PROBLEM REQUIREMENTS
Below are records; quote them exactly from the first line through the line that contains "Task: Delete the".

DATA EXTRACTS
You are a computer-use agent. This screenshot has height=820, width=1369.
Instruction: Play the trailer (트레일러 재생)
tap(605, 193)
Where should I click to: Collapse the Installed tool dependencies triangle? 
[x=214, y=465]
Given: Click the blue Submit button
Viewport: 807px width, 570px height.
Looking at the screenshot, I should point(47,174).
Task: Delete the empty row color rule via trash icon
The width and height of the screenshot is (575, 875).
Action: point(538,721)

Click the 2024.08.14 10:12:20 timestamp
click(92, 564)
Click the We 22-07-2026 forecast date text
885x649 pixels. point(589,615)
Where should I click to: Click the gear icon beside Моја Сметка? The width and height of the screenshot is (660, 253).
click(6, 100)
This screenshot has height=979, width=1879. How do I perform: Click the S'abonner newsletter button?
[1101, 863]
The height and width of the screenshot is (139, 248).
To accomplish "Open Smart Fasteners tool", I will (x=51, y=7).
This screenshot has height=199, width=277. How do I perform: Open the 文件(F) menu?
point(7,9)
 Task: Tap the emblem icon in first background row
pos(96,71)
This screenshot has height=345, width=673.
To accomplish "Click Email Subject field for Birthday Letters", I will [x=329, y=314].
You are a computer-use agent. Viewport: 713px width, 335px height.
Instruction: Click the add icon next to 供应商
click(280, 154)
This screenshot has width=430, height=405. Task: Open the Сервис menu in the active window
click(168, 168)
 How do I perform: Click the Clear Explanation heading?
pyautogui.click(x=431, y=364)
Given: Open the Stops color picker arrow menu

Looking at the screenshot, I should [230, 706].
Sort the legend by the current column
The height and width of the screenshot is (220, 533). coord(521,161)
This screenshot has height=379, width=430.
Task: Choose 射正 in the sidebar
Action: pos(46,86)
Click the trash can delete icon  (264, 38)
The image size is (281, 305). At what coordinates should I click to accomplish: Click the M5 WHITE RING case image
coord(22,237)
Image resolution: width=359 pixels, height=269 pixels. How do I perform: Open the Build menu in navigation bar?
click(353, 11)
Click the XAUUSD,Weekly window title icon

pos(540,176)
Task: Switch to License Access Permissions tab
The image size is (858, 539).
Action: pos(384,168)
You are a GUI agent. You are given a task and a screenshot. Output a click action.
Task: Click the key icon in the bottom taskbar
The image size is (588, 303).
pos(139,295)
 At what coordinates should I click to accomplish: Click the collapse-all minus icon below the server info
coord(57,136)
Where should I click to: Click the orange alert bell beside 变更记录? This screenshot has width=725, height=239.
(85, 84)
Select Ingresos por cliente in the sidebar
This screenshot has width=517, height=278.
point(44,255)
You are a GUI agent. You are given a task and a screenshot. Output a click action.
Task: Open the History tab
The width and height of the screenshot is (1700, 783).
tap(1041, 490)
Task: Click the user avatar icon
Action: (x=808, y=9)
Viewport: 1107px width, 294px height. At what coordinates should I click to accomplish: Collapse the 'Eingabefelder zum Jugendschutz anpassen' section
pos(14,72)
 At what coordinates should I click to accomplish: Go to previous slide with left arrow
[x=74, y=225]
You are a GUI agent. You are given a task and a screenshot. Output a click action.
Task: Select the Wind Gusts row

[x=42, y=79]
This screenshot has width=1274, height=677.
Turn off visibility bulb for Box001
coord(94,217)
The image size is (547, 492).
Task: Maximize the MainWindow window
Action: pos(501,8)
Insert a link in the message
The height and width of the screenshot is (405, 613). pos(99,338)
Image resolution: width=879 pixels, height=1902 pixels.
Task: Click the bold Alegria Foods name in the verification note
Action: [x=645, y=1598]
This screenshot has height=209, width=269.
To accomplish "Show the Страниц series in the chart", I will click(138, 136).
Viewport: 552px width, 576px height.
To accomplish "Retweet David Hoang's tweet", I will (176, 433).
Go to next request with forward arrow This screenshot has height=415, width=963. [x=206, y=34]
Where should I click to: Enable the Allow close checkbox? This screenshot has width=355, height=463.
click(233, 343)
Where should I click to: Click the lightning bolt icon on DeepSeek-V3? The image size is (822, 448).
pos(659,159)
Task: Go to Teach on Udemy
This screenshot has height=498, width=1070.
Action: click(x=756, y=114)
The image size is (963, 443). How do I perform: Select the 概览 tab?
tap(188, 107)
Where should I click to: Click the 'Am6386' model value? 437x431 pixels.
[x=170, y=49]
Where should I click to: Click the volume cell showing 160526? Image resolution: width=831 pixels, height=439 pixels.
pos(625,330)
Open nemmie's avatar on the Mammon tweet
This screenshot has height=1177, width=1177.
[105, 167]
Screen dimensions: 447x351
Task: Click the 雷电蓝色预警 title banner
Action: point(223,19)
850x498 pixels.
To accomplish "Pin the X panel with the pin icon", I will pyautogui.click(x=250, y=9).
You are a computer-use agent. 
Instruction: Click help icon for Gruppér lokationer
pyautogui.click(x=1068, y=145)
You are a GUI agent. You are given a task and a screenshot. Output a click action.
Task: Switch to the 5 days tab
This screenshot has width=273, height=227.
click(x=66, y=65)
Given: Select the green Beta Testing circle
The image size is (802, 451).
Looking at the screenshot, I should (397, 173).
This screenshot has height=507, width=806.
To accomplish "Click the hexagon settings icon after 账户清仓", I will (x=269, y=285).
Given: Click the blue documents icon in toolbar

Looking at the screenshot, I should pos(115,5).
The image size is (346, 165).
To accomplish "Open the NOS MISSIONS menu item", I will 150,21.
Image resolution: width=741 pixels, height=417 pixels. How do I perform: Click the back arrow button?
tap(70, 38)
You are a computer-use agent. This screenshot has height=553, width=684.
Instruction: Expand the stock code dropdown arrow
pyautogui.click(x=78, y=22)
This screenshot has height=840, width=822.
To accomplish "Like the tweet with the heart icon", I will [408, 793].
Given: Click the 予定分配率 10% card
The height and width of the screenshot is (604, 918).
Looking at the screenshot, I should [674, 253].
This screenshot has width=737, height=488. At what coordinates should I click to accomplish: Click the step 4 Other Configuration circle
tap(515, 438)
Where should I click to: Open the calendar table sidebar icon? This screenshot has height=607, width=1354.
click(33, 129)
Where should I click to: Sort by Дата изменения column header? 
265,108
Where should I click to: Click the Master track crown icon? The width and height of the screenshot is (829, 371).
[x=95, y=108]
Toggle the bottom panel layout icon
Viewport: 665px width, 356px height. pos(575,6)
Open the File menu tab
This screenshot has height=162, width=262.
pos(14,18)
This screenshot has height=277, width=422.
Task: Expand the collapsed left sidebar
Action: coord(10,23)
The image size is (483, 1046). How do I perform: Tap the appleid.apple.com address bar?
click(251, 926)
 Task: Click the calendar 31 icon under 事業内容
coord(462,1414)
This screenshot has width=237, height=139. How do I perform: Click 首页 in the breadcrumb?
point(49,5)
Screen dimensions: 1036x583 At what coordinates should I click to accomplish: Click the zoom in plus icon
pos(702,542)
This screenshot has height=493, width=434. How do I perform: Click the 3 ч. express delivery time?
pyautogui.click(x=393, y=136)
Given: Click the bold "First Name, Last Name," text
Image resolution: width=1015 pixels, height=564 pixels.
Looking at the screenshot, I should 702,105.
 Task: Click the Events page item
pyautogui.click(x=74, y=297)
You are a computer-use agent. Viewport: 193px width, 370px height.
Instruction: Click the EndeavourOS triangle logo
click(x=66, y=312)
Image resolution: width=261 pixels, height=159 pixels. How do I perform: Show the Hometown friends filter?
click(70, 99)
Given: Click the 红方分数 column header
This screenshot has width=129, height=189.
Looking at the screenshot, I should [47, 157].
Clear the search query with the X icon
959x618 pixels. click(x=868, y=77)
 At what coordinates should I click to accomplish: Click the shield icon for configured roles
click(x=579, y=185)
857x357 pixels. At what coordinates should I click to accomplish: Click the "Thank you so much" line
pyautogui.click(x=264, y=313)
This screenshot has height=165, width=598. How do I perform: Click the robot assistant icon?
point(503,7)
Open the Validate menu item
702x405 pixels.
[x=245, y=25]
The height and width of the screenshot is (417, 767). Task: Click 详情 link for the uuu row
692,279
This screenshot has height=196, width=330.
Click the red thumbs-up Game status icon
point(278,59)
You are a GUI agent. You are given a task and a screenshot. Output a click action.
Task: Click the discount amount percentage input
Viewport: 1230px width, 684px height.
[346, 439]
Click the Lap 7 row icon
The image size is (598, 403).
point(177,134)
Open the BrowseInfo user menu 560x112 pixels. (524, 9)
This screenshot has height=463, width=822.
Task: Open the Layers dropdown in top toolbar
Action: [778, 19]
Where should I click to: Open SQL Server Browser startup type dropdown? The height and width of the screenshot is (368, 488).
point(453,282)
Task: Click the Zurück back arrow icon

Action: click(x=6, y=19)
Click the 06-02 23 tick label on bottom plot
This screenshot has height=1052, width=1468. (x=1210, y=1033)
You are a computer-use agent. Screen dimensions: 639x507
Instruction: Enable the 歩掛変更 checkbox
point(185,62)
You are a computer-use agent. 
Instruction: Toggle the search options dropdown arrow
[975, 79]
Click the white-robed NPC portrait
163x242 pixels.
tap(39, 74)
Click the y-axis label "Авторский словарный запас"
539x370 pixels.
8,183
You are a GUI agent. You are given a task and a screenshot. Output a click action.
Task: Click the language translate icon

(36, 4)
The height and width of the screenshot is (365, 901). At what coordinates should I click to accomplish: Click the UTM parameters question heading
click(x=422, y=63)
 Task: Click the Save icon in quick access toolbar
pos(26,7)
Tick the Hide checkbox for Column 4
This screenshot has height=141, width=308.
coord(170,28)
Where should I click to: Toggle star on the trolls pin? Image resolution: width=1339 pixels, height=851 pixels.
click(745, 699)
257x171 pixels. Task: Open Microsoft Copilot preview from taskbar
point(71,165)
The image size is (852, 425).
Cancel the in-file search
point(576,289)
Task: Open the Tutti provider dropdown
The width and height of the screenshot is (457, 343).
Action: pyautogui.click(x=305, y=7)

SOLUTION
You are a computer-use agent. This screenshot has height=820, width=1369.
Instruction: Play the trailer (트레일러 재생)
tap(605, 193)
Where should I click to: Collapse the Installed tool dependencies triangle? 
[x=214, y=465]
Given: Click the blue Submit button
Viewport: 807px width, 570px height.
Looking at the screenshot, I should point(47,174).
Task: Delete the empty row color rule via trash icon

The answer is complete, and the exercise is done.